• PROBLEM DESCRIPTION:
Reproduce the rows below word for word, starting at the line that contains "Given: Click Otwórz" and ending at the line that contains "[x=449, y=190]", with both of those lines included.

• INPUT MATERIAL:
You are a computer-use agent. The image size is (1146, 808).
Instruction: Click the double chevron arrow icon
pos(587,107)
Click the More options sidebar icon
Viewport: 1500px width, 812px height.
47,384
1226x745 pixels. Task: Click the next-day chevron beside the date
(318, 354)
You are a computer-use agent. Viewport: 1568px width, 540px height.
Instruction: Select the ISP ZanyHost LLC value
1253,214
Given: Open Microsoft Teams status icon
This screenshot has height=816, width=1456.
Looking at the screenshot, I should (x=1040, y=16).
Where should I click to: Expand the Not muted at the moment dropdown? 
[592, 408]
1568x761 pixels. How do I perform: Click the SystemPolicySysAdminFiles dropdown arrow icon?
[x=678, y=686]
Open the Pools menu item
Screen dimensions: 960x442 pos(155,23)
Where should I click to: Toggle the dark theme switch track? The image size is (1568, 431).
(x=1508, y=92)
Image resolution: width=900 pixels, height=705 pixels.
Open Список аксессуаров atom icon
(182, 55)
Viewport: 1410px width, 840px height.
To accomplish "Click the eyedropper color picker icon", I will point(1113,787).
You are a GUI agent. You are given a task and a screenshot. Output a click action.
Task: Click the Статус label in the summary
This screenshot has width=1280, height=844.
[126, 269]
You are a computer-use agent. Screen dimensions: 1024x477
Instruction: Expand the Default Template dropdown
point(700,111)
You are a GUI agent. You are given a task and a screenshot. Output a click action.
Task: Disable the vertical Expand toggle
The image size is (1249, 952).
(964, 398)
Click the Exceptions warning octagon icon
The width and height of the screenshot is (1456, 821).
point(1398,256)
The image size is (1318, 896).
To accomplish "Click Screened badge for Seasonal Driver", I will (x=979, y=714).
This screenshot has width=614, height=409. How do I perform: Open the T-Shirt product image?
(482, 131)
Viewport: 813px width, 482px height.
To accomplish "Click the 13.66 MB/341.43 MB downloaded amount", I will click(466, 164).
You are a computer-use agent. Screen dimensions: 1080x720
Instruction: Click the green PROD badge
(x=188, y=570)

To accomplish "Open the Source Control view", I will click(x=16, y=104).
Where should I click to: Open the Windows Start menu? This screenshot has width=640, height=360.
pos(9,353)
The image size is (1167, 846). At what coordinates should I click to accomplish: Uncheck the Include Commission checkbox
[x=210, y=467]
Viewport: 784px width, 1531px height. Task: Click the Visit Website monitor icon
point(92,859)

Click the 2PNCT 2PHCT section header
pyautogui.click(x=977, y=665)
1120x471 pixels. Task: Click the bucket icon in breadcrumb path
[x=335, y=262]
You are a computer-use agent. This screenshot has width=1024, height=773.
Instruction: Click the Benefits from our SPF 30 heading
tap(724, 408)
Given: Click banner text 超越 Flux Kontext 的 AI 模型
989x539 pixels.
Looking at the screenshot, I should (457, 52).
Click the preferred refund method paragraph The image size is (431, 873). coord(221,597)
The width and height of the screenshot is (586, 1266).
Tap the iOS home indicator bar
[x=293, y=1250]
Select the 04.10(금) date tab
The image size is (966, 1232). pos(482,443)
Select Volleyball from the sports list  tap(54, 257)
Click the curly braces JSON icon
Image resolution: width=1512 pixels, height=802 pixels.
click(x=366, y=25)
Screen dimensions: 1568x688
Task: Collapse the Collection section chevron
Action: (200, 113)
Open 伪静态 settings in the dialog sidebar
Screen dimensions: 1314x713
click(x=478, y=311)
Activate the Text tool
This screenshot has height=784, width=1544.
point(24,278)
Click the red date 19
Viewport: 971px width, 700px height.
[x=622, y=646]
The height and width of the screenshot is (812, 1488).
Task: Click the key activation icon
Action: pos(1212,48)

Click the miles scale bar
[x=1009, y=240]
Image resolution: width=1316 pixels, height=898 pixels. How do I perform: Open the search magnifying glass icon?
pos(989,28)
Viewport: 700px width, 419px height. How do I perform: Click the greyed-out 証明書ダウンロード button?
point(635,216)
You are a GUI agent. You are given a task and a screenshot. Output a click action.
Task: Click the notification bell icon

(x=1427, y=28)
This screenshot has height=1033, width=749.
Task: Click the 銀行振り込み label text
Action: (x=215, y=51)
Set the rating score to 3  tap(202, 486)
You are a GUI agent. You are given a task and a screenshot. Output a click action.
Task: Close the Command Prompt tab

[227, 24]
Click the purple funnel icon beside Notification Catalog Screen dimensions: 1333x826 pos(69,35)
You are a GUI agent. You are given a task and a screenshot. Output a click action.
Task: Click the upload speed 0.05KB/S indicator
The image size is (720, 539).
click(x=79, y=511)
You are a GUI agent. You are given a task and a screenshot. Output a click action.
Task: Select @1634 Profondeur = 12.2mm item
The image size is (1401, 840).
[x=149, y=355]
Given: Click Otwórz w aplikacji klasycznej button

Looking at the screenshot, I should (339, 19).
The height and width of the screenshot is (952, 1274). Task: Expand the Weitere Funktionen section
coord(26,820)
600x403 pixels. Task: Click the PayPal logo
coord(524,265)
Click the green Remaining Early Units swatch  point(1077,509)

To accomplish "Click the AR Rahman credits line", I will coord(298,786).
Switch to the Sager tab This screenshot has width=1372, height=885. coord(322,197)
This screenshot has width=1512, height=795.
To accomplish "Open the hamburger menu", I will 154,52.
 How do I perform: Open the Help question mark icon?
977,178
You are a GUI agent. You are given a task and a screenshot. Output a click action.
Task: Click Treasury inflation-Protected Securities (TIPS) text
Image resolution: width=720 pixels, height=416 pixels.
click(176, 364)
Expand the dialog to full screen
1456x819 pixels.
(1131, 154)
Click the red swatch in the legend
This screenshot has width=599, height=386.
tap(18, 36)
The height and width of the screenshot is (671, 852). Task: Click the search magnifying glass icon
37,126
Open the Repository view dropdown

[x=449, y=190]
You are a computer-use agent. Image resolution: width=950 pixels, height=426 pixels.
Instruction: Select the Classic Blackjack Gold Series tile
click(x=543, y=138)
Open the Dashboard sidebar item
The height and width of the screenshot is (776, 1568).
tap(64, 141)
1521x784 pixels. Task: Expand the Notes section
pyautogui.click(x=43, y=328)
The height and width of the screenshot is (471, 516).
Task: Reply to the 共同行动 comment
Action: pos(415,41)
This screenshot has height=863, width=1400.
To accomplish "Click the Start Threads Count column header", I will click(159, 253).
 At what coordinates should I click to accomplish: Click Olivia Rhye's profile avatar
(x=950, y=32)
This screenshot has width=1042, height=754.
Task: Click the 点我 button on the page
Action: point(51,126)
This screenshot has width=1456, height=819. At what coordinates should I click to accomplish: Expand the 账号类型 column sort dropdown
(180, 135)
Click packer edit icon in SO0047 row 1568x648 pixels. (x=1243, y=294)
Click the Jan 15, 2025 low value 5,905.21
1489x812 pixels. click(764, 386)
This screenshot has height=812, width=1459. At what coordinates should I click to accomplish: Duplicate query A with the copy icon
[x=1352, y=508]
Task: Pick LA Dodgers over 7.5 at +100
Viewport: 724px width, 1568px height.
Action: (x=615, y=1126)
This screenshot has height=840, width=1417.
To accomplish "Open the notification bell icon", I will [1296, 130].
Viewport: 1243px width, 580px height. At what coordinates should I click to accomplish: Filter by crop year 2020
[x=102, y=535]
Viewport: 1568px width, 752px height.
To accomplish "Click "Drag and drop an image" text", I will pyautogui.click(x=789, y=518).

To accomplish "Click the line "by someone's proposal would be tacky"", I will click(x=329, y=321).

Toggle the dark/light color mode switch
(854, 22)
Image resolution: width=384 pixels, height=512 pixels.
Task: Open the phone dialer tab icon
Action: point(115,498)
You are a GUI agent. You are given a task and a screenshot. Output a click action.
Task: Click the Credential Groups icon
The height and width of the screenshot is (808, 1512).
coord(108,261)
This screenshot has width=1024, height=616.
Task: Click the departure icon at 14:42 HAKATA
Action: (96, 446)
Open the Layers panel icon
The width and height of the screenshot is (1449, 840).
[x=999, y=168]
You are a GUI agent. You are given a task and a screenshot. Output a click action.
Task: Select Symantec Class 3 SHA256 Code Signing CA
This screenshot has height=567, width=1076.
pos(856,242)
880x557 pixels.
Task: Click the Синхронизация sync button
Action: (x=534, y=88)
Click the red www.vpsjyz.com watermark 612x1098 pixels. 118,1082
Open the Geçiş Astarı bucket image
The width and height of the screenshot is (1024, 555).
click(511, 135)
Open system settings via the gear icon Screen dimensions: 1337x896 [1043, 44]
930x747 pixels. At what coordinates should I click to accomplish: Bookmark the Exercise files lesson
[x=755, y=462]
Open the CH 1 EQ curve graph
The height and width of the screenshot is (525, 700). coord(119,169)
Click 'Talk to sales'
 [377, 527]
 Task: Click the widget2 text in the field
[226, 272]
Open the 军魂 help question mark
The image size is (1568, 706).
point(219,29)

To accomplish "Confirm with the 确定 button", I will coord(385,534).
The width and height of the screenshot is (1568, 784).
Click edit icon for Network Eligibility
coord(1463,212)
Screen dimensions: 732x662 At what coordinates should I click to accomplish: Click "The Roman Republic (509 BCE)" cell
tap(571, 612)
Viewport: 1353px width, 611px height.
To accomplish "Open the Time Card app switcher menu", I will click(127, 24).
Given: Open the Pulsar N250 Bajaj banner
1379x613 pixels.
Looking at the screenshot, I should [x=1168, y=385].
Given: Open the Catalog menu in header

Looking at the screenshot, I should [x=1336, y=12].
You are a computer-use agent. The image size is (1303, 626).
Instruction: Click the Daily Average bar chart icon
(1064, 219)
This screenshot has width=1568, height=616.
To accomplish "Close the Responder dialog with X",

• SOLVED PROBLEM:
Given: Click Otwórz w aplikacji klasycznej button

Looking at the screenshot, I should (339, 19).
The height and width of the screenshot is (952, 1274). Task: Expand the Weitere Funktionen section
coord(26,820)
600x403 pixels. Task: Click the PayPal logo
coord(524,265)
Click the green Remaining Early Units swatch  point(1077,509)

To accomplish "Click the AR Rahman credits line", I will coord(298,786).
Switch to the Sager tab This screenshot has width=1372, height=885. coord(322,197)
This screenshot has width=1512, height=795.
To accomplish "Open the hamburger menu", I will 154,52.
 How do I perform: Open the Help question mark icon?
977,178
You are a GUI agent. You are given a task and a screenshot. Output a click action.
Task: Click Treasury inflation-Protected Securities (TIPS) text
Image resolution: width=720 pixels, height=416 pixels.
click(176, 364)
Expand the dialog to full screen
1456x819 pixels.
(1131, 154)
Click the red swatch in the legend
This screenshot has width=599, height=386.
tap(18, 36)
The height and width of the screenshot is (671, 852). Task: Click the search magnifying glass icon
37,126
Open the Repository view dropdown

[x=449, y=190]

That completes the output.